RECORD EXTRACTS:
++++

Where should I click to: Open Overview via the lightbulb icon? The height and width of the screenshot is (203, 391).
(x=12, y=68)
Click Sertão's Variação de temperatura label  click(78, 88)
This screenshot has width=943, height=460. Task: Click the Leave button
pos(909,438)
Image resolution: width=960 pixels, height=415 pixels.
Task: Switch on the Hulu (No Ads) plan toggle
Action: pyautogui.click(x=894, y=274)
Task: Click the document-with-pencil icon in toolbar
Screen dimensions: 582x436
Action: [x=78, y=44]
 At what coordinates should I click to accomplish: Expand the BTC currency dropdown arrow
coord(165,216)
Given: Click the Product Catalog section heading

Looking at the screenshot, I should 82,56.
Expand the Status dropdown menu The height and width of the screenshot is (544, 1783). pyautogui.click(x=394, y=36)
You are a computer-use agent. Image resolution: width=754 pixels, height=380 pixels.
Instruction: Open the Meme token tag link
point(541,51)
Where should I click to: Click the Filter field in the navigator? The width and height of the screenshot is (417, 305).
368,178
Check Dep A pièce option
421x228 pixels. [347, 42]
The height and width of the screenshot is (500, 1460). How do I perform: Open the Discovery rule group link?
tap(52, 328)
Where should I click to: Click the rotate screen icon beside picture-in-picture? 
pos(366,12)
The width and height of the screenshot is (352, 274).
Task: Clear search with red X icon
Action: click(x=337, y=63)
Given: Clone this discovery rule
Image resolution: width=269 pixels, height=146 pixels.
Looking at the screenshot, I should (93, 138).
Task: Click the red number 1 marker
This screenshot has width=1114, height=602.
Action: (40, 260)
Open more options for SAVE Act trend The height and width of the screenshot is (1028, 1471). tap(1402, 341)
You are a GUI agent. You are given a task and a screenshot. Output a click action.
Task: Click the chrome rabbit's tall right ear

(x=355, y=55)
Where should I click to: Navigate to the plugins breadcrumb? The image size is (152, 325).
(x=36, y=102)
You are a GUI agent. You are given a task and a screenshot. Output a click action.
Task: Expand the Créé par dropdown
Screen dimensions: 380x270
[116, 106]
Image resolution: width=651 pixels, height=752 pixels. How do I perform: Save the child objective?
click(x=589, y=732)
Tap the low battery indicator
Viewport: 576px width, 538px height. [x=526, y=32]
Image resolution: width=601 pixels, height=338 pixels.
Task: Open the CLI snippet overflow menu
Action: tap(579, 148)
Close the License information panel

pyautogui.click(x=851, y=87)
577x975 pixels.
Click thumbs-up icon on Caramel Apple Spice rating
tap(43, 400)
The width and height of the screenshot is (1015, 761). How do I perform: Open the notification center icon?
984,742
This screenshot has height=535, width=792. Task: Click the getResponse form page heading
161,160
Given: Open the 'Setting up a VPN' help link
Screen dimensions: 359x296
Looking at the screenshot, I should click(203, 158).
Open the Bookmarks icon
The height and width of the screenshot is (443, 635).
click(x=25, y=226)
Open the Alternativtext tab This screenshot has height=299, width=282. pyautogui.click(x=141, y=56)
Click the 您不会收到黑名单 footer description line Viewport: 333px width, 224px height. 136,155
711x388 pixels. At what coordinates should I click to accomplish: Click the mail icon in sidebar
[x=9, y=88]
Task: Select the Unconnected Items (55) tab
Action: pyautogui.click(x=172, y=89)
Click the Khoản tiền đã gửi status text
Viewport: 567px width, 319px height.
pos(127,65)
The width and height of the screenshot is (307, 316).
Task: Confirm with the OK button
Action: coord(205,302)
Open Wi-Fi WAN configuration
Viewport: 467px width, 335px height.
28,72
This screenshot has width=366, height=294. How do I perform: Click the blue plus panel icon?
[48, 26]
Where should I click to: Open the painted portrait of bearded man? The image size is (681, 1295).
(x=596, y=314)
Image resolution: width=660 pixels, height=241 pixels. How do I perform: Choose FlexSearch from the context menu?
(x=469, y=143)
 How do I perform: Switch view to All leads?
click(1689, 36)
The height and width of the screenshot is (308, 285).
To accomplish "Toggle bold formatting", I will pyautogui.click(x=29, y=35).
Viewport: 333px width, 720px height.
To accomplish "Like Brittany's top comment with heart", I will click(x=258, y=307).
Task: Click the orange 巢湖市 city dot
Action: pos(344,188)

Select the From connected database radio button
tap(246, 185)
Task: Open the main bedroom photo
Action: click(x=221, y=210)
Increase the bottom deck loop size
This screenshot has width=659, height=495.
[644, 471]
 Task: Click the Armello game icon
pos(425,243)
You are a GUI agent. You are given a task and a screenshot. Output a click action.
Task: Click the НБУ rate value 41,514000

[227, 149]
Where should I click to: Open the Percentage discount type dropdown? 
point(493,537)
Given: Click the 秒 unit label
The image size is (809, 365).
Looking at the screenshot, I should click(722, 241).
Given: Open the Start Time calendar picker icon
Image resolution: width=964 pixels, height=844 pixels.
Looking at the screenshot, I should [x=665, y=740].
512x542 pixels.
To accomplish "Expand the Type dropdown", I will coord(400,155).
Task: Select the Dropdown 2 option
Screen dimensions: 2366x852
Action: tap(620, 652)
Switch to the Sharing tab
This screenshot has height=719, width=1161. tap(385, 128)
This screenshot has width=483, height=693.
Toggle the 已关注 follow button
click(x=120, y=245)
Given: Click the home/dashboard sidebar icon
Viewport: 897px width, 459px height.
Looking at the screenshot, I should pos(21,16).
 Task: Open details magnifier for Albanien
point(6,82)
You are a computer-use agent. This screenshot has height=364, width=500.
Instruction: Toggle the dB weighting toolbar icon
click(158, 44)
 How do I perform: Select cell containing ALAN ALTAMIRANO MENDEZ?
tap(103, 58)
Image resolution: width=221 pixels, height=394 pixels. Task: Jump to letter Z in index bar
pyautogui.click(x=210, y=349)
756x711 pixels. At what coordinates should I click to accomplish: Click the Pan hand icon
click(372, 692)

++++

PROBLEM TO WORK ON: The entire set of entries, and nothing else, should be set down exactly.

WRITTEN RESPONSE:
Where should I click to: Open Overview via the lightbulb icon? The height and width of the screenshot is (203, 391).
(x=12, y=68)
Click Sertão's Variação de temperatura label  click(78, 88)
This screenshot has width=943, height=460. Task: Click the Leave button
pos(909,438)
Image resolution: width=960 pixels, height=415 pixels.
Task: Switch on the Hulu (No Ads) plan toggle
Action: pyautogui.click(x=894, y=274)
Task: Click the document-with-pencil icon in toolbar
Screen dimensions: 582x436
Action: [x=78, y=44]
 At what coordinates should I click to accomplish: Expand the BTC currency dropdown arrow
coord(165,216)
Given: Click the Product Catalog section heading

Looking at the screenshot, I should 82,56.
Expand the Status dropdown menu The height and width of the screenshot is (544, 1783). pyautogui.click(x=394, y=36)
You are a computer-use agent. Image resolution: width=754 pixels, height=380 pixels.
Instruction: Open the Meme token tag link
point(541,51)
Where should I click to: Click the Filter field in the navigator? The width and height of the screenshot is (417, 305).
368,178
Check Dep A pièce option
421x228 pixels. [347, 42]
The height and width of the screenshot is (500, 1460). How do I perform: Open the Discovery rule group link?
tap(52, 328)
Where should I click to: Click the rotate screen icon beside picture-in-picture? 
pos(366,12)
The width and height of the screenshot is (352, 274).
Task: Clear search with red X icon
Action: click(x=337, y=63)
Given: Clone this discovery rule
Image resolution: width=269 pixels, height=146 pixels.
Looking at the screenshot, I should (93, 138).
Task: Click the red number 1 marker
This screenshot has width=1114, height=602.
Action: (40, 260)
Open more options for SAVE Act trend The height and width of the screenshot is (1028, 1471). tap(1402, 341)
You are a GUI agent. You are given a task and a screenshot. Output a click action.
Task: Click the chrome rabbit's tall right ear

(x=355, y=55)
Where should I click to: Navigate to the plugins breadcrumb? The image size is (152, 325).
(x=36, y=102)
You are a GUI agent. You are given a task and a screenshot. Output a click action.
Task: Expand the Créé par dropdown
Screen dimensions: 380x270
[116, 106]
Image resolution: width=651 pixels, height=752 pixels. How do I perform: Save the child objective?
click(x=589, y=732)
Tap the low battery indicator
Viewport: 576px width, 538px height. [x=526, y=32]
Image resolution: width=601 pixels, height=338 pixels.
Task: Open the CLI snippet overflow menu
Action: tap(579, 148)
Close the License information panel

pyautogui.click(x=851, y=87)
577x975 pixels.
Click thumbs-up icon on Caramel Apple Spice rating
tap(43, 400)
The width and height of the screenshot is (1015, 761). How do I perform: Open the notification center icon?
984,742
This screenshot has height=535, width=792. Task: Click the getResponse form page heading
161,160
Given: Open the 'Setting up a VPN' help link
Screen dimensions: 359x296
Looking at the screenshot, I should click(203, 158).
Open the Bookmarks icon
The height and width of the screenshot is (443, 635).
click(x=25, y=226)
Open the Alternativtext tab This screenshot has height=299, width=282. pyautogui.click(x=141, y=56)
Click the 您不会收到黑名单 footer description line Viewport: 333px width, 224px height. 136,155
711x388 pixels. At what coordinates should I click to accomplish: Click the mail icon in sidebar
[x=9, y=88]
Task: Select the Unconnected Items (55) tab
Action: pyautogui.click(x=172, y=89)
Click the Khoản tiền đã gửi status text
Viewport: 567px width, 319px height.
pos(127,65)
The width and height of the screenshot is (307, 316).
Task: Confirm with the OK button
Action: coord(205,302)
Open Wi-Fi WAN configuration
Viewport: 467px width, 335px height.
28,72
This screenshot has width=366, height=294. How do I perform: Click the blue plus panel icon?
[48, 26]
Where should I click to: Open the painted portrait of bearded man? The image size is (681, 1295).
(x=596, y=314)
Image resolution: width=660 pixels, height=241 pixels. How do I perform: Choose FlexSearch from the context menu?
(x=469, y=143)
 How do I perform: Switch view to All leads?
click(1689, 36)
The height and width of the screenshot is (308, 285).
To accomplish "Toggle bold formatting", I will pyautogui.click(x=29, y=35).
Viewport: 333px width, 720px height.
To accomplish "Like Brittany's top comment with heart", I will click(x=258, y=307).
Task: Click the orange 巢湖市 city dot
Action: pos(344,188)

Select the From connected database radio button
tap(246, 185)
Task: Open the main bedroom photo
Action: click(x=221, y=210)
Increase the bottom deck loop size
This screenshot has width=659, height=495.
[644, 471]
 Task: Click the Armello game icon
pos(425,243)
You are a GUI agent. You are given a task and a screenshot. Output a click action.
Task: Click the НБУ rate value 41,514000

[227, 149]
Where should I click to: Open the Percentage discount type dropdown? 
point(493,537)
Given: Click the 秒 unit label
The image size is (809, 365).
Looking at the screenshot, I should click(722, 241).
Given: Open the Start Time calendar picker icon
Image resolution: width=964 pixels, height=844 pixels.
Looking at the screenshot, I should [x=665, y=740].
512x542 pixels.
To accomplish "Expand the Type dropdown", I will coord(400,155).
Task: Select the Dropdown 2 option
Screen dimensions: 2366x852
Action: tap(620, 652)
Switch to the Sharing tab
This screenshot has height=719, width=1161. tap(385, 128)
This screenshot has width=483, height=693.
Toggle the 已关注 follow button
click(x=120, y=245)
Given: Click the home/dashboard sidebar icon
Viewport: 897px width, 459px height.
Looking at the screenshot, I should pos(21,16).
 Task: Open details magnifier for Albanien
point(6,82)
You are a computer-use agent. This screenshot has height=364, width=500.
Instruction: Toggle the dB weighting toolbar icon
click(158, 44)
 How do I perform: Select cell containing ALAN ALTAMIRANO MENDEZ?
tap(103, 58)
Image resolution: width=221 pixels, height=394 pixels. Task: Jump to letter Z in index bar
pyautogui.click(x=210, y=349)
756x711 pixels. At what coordinates should I click to accomplish: Click the Pan hand icon
click(372, 692)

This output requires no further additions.